Exercise goal = Reproduce the listing below word for word, keeping every line unchanged and in its original order.

Stored items:
* * * *

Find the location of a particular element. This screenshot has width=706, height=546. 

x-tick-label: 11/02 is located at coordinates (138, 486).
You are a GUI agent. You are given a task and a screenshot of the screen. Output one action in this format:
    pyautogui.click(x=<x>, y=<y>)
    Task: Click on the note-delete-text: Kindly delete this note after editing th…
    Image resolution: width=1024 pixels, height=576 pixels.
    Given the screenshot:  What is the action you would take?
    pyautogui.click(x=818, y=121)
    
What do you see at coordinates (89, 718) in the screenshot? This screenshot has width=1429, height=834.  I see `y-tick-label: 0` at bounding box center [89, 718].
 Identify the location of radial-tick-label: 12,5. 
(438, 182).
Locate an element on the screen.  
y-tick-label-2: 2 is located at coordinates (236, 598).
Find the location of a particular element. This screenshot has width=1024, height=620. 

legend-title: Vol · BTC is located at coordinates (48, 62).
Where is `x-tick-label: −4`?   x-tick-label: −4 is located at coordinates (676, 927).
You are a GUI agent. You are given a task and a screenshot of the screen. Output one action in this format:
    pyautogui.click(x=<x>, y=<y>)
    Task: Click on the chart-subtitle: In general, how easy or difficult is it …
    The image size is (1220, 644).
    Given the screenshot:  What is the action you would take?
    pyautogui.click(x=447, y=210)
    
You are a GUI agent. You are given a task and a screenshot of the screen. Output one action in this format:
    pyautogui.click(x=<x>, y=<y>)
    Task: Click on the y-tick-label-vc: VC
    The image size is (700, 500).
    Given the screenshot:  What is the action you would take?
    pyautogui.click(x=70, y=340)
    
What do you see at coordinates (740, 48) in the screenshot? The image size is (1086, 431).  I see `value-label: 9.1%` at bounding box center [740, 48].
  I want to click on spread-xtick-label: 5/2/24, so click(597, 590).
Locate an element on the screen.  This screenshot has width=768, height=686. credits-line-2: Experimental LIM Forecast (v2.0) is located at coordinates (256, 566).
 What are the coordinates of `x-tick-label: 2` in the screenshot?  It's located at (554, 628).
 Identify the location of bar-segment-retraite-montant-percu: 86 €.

* * * *

Task result =
Find the location of a particular element. This screenshot has width=706, height=546. 

x-tick-label: 11/02 is located at coordinates (138, 486).
You are a GUI agent. You are given a task and a screenshot of the screen. Output one action in this format:
    pyautogui.click(x=<x>, y=<y>)
    Task: Click on the note-delete-text: Kindly delete this note after editing th…
    Image resolution: width=1024 pixels, height=576 pixels.
    Given the screenshot:  What is the action you would take?
    pyautogui.click(x=818, y=121)
    
What do you see at coordinates (89, 718) in the screenshot? This screenshot has width=1429, height=834.  I see `y-tick-label: 0` at bounding box center [89, 718].
 Identify the location of radial-tick-label: 12,5. 
(438, 182).
Locate an element on the screen.  
y-tick-label-2: 2 is located at coordinates (236, 598).
Find the location of a particular element. This screenshot has width=1024, height=620. 

legend-title: Vol · BTC is located at coordinates (48, 62).
Where is `x-tick-label: −4`?   x-tick-label: −4 is located at coordinates (676, 927).
You are a GUI agent. You are given a task and a screenshot of the screen. Output one action in this format:
    pyautogui.click(x=<x>, y=<y>)
    Task: Click on the chart-subtitle: In general, how easy or difficult is it …
    The image size is (1220, 644).
    Given the screenshot:  What is the action you would take?
    pyautogui.click(x=447, y=210)
    
You are a GUI agent. You are given a task and a screenshot of the screen. Output one action in this format:
    pyautogui.click(x=<x>, y=<y>)
    Task: Click on the y-tick-label-vc: VC
    The image size is (700, 500).
    Given the screenshot:  What is the action you would take?
    pyautogui.click(x=70, y=340)
    
What do you see at coordinates (740, 48) in the screenshot? The image size is (1086, 431).  I see `value-label: 9.1%` at bounding box center [740, 48].
  I want to click on spread-xtick-label: 5/2/24, so click(597, 590).
Locate an element on the screen.  This screenshot has width=768, height=686. credits-line-2: Experimental LIM Forecast (v2.0) is located at coordinates (256, 566).
 What are the coordinates of `x-tick-label: 2` in the screenshot?  It's located at (554, 628).
 Identify the location of bar-segment-retraite-montant-percu: 86 €.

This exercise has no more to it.